Anwohner melden Bedenken an
„Ich bin erschüttert, wenn es tatsächlich im beschleunigten Verfahren dazu kommt, dass dieses eventuell neu entstandene Laichgebiet zerstört wird, wenn keine neue Bewertung mehr stattfindet“, sagt Jan Hofmann. Dabei hatten sich die Anwohner vor den Sitzungen des Ortschaftsrats und Gemeinderats mit ihren Bedenken auch baulicher Art an die Fraktionen gewandt. Grüne und CDU haben geantwortet, so Hofmann. In der Antwort von Walter Zacke (Grüne) steht, dass „erforderliche naturschutzrechtliche Untersuchungen“ durchgeführt werden müssen. Sollte sich bestätigen, dass sich geschützte Arten angesiedelt haben, müssen „Maßnahmen zum Schutze dieser Tiere eingeleitet werden“.

Wirklich? Auf Anfrage erklärt das Rathaus, dass sich auf einem Baugrundstück eine feuchte Mulde mit stehendem Wasser gebildet habe. Ein Eingriff in diesen Bereich sei trotzdem zulässig, weil es hier schon einen rechtsgültigen Bebauungsplan gibt. Und weil im Rahmen dieses Verfahrens das Thema Naturschutz schon abgearbeitet und auch ein Ausgleich geschaffen wurde, sei ein zusätzlicher Ausgleich nicht erforderlich. Der Artenschutz sei aber trotzdem zu beachten und „abzuarbeiten“. Das weitere Vorgehen werde mit der Unteren Naturschutzbehörde abgestimmt.

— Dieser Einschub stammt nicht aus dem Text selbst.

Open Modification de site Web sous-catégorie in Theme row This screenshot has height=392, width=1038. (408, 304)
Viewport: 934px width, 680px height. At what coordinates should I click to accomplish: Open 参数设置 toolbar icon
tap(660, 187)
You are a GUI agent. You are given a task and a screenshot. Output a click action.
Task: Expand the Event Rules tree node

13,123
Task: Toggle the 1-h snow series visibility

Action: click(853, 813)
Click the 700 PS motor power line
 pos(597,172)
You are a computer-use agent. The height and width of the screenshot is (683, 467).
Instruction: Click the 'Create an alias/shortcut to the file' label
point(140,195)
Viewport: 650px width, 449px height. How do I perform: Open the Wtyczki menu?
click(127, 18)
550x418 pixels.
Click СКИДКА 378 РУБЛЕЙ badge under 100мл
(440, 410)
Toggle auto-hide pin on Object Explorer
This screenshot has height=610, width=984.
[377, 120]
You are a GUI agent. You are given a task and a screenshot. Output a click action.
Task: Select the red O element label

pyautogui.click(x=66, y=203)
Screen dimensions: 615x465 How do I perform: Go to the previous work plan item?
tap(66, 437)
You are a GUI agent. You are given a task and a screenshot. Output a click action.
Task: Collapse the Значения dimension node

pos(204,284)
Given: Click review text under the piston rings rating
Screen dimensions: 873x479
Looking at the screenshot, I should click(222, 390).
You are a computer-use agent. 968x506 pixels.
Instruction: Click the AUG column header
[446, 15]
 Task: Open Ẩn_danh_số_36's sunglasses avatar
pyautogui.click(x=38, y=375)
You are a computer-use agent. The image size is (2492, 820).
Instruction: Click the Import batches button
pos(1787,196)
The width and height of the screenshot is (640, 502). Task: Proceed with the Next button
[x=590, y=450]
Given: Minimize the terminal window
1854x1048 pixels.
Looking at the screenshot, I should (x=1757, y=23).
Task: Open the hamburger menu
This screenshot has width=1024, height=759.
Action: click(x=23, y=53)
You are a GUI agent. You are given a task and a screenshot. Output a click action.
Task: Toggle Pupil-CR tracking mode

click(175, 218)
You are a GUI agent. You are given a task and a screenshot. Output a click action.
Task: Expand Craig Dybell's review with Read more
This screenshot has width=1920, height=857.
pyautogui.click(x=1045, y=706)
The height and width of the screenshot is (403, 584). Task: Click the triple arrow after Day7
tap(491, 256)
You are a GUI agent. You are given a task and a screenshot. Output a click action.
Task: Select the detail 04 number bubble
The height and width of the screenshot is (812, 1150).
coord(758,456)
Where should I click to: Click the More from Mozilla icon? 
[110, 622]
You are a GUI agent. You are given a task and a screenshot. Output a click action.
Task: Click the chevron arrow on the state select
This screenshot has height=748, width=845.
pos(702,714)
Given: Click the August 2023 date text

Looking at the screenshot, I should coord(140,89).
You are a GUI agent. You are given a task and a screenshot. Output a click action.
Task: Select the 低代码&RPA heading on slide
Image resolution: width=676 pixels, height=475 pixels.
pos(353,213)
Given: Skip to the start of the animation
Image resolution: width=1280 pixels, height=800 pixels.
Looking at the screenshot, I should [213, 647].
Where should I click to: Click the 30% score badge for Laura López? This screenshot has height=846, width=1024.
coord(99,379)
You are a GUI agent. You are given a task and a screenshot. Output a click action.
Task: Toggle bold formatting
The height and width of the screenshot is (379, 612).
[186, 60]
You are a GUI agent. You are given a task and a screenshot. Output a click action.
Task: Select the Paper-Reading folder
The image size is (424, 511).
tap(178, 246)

Landratsamt hat ein Auge darauf
Im Landratsamt nimmt man das ernst. „Nun, da es Hinweise auf solch eine Population einer geschützten Art gibt, wird das in der weiteren Bearbeitung zu berücksichtigen sein“, teilt die Kreisbehörde auf Anfrage mit. Die Frösche gehören aber nicht dem Landkreis. In diesem Verfahren sei die Stadt verantwortlich und rechtlich zum Artenschutz verpflichtet. Sie könne jetzt beispielsweise ein unabhängiges Fachbüro damit beauftragen, den Sachverhalt zu prüfen. „Sollte sich das Amphibienvorkommen bestätigen, werden wir prüfen, ob die artenschutzrechtlichen Regelungen eingehalten werden und bei Bedarf auch begleitend beraten“, teilt Kreissprecher Robert Schwarz mit.
Allerdings sind die Frösche nicht das einzige Problem, das es im Baugebiet Lachenäcker gibt. Wie der Tümpel zeigt, staut sich das Wasser an Stellen, die dafür nicht vorgesehen waren. Ein frisch gepflanzter Baum an der Erschließungsstraße säuft förmlich ab. Stattdessen bleibt der Graben, der überschüssiges Wasser aufnehmen soll, trocken. Die Sorge vor Wasserschäden ist groß, weil der Abfluss des Regenwassers und auch die Regenrückhaltung nicht funktionieren. „Aus unserer Sicht besteht hier dringender Handlungsdruck der Verantwortlichen“, konstatieren die Grünen in ihrem Schreiben an die Anwohner.